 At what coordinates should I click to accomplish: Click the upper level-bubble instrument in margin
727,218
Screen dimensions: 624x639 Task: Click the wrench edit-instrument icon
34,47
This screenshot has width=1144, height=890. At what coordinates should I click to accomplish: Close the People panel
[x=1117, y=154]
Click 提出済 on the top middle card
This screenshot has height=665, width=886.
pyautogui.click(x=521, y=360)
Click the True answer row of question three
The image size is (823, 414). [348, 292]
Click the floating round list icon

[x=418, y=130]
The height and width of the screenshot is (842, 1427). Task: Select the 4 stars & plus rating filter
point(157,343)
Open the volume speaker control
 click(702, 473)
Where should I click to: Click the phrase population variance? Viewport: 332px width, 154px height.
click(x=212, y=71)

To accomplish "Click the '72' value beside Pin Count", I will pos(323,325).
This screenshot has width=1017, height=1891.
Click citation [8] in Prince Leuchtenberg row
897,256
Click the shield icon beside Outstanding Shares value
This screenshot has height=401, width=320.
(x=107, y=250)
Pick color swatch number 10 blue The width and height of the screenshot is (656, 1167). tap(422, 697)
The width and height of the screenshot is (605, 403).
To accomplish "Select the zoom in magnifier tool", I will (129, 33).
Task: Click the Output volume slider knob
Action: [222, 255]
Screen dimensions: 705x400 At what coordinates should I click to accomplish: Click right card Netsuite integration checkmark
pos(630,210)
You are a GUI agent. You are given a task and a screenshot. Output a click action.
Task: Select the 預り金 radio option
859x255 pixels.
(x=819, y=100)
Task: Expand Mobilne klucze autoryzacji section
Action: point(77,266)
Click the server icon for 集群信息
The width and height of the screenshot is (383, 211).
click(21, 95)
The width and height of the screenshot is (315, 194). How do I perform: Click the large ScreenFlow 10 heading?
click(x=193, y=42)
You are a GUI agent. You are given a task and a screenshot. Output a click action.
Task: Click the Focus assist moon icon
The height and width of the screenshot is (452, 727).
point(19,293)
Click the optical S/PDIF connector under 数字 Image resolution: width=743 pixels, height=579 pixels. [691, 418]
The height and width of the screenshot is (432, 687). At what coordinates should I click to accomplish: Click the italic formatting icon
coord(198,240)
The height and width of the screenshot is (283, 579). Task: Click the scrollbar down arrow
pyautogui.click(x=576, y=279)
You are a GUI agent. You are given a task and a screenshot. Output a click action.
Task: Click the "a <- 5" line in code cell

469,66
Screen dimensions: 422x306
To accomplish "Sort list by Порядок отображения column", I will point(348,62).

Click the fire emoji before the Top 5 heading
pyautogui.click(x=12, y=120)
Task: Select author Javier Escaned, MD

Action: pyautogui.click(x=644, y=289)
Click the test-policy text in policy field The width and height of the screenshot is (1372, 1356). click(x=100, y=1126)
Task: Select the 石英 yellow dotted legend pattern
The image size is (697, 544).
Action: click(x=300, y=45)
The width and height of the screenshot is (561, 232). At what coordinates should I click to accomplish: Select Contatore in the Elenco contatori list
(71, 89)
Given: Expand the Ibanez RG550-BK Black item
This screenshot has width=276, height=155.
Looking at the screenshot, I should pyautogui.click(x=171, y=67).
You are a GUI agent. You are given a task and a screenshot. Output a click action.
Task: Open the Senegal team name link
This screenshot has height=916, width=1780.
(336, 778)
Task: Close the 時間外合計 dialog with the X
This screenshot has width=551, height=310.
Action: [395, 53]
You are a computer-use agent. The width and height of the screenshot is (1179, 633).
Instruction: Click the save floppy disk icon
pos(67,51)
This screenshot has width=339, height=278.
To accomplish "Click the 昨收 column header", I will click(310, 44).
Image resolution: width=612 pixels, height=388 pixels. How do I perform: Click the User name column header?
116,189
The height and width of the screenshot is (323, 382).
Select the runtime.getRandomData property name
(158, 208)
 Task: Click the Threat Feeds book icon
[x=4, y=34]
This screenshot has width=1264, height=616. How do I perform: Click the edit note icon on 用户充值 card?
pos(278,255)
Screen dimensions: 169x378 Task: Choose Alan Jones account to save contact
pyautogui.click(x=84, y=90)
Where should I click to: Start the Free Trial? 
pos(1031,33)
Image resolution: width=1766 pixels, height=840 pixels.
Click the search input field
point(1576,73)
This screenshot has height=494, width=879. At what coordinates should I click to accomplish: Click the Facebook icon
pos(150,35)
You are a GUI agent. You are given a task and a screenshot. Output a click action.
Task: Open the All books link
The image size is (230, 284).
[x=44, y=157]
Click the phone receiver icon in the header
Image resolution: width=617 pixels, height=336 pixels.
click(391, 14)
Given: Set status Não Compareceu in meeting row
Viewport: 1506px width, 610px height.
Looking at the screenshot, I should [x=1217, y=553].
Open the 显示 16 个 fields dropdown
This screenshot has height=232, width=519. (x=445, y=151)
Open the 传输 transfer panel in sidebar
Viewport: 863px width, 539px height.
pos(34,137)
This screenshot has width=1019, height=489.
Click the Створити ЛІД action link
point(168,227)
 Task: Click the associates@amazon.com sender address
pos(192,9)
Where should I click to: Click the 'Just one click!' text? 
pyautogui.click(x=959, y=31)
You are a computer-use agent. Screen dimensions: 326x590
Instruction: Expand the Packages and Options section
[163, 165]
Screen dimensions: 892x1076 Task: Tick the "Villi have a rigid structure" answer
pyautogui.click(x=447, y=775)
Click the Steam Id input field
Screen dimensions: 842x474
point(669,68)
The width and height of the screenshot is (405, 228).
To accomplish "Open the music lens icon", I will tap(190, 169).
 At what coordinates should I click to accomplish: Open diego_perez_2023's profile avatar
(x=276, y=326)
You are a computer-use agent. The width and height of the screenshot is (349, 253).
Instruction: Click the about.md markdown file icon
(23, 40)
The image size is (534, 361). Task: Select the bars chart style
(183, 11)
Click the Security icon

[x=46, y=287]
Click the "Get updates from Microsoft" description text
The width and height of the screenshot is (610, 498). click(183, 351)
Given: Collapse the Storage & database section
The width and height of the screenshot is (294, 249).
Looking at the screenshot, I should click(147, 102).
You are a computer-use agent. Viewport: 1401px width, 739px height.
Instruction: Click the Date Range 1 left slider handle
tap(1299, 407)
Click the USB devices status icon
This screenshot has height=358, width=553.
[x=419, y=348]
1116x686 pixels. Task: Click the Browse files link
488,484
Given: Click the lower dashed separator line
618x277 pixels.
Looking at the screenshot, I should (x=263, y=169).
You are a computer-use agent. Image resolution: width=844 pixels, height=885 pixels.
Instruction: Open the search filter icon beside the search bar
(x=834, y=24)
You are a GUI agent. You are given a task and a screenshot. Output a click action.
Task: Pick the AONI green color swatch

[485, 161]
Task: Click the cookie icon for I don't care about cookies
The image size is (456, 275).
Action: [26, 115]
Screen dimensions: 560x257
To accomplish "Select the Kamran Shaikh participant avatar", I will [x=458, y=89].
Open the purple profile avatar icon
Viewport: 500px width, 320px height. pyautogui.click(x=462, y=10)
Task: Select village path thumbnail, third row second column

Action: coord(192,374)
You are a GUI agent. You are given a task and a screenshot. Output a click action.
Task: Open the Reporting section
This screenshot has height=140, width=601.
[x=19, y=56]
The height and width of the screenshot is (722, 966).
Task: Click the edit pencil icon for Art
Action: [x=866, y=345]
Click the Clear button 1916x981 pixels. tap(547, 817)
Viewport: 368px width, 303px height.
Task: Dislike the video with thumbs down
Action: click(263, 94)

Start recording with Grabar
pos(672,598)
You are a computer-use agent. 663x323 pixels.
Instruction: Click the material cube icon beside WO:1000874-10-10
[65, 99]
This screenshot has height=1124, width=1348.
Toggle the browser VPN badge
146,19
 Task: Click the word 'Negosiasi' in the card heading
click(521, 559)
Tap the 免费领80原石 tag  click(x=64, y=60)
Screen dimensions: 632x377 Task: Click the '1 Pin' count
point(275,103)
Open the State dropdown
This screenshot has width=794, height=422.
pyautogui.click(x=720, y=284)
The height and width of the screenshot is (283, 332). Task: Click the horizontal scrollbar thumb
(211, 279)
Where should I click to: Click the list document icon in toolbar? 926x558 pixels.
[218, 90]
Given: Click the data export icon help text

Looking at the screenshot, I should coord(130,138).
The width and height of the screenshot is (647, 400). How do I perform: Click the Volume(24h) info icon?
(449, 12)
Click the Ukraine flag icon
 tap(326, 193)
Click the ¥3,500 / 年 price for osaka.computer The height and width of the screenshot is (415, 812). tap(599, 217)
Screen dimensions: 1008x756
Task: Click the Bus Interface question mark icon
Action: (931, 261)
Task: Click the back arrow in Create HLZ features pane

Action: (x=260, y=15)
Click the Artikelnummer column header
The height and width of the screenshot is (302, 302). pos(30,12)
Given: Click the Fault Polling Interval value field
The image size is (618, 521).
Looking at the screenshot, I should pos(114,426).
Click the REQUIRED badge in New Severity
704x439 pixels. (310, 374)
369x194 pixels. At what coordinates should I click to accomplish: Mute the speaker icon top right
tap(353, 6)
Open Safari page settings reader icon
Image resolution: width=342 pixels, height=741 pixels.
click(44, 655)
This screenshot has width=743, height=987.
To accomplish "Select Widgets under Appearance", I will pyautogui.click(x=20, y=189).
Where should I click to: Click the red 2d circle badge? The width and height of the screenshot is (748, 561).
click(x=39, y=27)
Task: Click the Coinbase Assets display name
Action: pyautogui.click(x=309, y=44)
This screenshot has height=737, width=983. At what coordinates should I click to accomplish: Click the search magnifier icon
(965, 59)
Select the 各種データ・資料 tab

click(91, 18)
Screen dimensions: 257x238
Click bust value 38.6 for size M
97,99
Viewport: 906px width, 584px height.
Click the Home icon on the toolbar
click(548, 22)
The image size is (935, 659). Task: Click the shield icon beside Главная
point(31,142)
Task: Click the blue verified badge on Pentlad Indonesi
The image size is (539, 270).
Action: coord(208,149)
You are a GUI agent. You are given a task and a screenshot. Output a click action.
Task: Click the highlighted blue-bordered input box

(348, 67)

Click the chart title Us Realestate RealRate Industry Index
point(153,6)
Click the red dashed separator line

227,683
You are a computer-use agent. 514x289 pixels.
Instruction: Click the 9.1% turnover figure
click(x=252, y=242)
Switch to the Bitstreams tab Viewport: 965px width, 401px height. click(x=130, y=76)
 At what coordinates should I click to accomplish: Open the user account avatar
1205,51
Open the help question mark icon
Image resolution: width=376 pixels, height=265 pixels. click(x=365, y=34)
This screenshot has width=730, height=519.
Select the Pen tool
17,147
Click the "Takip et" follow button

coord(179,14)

* * *

YOUR INSTRUCTIONS:
The lines above that include "under" should each be listed.

SOLUTION BELOW:
Click the optical S/PDIF connector under 数字 Image resolution: width=743 pixels, height=579 pixels. [691, 418]
To accomplish "Select Widgets under Appearance", I will pyautogui.click(x=20, y=189).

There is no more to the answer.